Antonio Marchi, membro della fondazione Guevara, ci racconta come ha conosciuto Gino Donà?

Non l’ho mai incontrato personalmente. Possiamo dire che l’ho “conosciuto” attraverso i racconti dei compagni. Me lo hanno descritto come una figura schiva, che parlava pochissimo di sè, non gli piaceva vantarsi, era una persona semplice, un uomo del popolo. Aveva un grande desiderio di giustizia e il costante desiderio di far qualcosa per migliorare e cambiare il mondo.

È stato ai suoi funerali, nel marzo del 2008

A Spinea, si. In quell’occasione diventai membro della fondazione Guevara. Il funerale fu un’esperienza toccante, arrivarono corone di alloro da Cuba, da parte dei fratelli Castro e degli altri suoi compagni del Granma. E poi c’era tanta gente, tutti legati alla figura di Gino.
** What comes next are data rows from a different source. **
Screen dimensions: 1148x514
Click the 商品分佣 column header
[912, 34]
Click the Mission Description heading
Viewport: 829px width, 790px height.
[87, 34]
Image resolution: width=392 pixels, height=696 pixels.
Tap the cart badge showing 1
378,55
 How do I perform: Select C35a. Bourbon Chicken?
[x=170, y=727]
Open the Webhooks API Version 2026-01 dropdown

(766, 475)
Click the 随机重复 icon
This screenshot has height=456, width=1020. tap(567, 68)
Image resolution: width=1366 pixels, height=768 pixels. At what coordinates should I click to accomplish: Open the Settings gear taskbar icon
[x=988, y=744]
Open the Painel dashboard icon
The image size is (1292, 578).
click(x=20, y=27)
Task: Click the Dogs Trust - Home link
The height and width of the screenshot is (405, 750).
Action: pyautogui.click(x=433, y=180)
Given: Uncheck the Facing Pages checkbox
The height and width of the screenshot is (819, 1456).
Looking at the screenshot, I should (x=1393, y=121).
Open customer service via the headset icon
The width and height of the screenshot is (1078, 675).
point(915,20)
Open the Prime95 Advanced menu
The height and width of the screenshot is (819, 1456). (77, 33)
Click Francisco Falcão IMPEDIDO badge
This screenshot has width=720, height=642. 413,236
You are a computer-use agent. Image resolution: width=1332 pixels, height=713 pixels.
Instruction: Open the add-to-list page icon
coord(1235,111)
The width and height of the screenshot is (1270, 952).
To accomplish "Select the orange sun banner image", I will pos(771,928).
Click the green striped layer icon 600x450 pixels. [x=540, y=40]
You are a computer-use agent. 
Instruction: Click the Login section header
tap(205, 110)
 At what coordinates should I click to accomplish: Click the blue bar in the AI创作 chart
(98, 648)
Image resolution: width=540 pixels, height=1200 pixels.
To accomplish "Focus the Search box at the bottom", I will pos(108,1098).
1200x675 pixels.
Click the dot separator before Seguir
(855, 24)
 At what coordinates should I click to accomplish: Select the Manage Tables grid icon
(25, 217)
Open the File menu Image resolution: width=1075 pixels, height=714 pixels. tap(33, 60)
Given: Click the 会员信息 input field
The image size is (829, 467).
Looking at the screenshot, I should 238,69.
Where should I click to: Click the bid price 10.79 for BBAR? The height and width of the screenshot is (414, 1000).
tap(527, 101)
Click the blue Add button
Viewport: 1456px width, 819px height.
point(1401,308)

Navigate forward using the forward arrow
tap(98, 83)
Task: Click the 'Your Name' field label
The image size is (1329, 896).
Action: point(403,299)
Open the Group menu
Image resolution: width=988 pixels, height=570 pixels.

Quali erano le sue doti di combattente?

Aveva spiccate capacità di intelligence, inoltre era esperto in armi e munizioni, questo lo rendeva preziosissimo. Castro lo incaricò di reperire finanziamenti per organizzare lo sbarco e rovesciare Batista. Ebbe un ruolo determinante, per la presa di Havana.

Eppure dopo la conquista della capitale, Gino “scompare”

Si, ma per una ragione molto semplice: fu mandato in America a “servire” Cuba. Questo si evince anche dalla documentazione presente nel libro scritto da Katia Sassoni. Era una sorta di agente segreto, di agente diplomatico: con le doti che aveva era utilissimo negli Stati Uniti.

Il prossimo 26 novembre si festeggeranno i 60 anni della partenza del Granma

In quell’occasione una delegazione della fondazione Guevara si recherà a Tuxpan per presenziare alla cerimonia durante la quale il busto di Gino Donè verrà affiancato a quelli degli altri tre non cubani che parteciparono alla spedizione.

In un certo senso verrà colmato un vuoto

Esattamente. Accanto a quello di Guevara, del messicano Zelaya e del dominicano Ramòn manca il busto di Gino. Sono vari anni che Roberto Massari (presidente della fondazione Guevara ndr) ha questa idea. Quest’anno si è concretizzata grazie anche al lavoro di Pecorelli, l’artista che ha creato il busto.

Spedire il busto in Messico ha un costo

Per quanto possibile ci siamo autofinanziati, ma abbiamo anche fatto appello a tutti quelli che hanno a cuore il tema della resistenza: stiamo raccogliendo aiuti da amici e compagni trentini, ma si può e si deve fare di più. Del resto sarà un avvenimento che resterà nella storia.

Ci racconti del viaggio

Ci fermeremo poco più di una settimana. Saremo una delegazione di una decina di persone, sarò l’unico trentino. Sarà un viaggio lungo e abbastanza costoso, tutto a nostre spese, ma in questi mesi abbiamo fatto tanti sacrifici per renderlo possibile. Porteremo con noi tutta la bellezza racchiusa nella figura di Gino.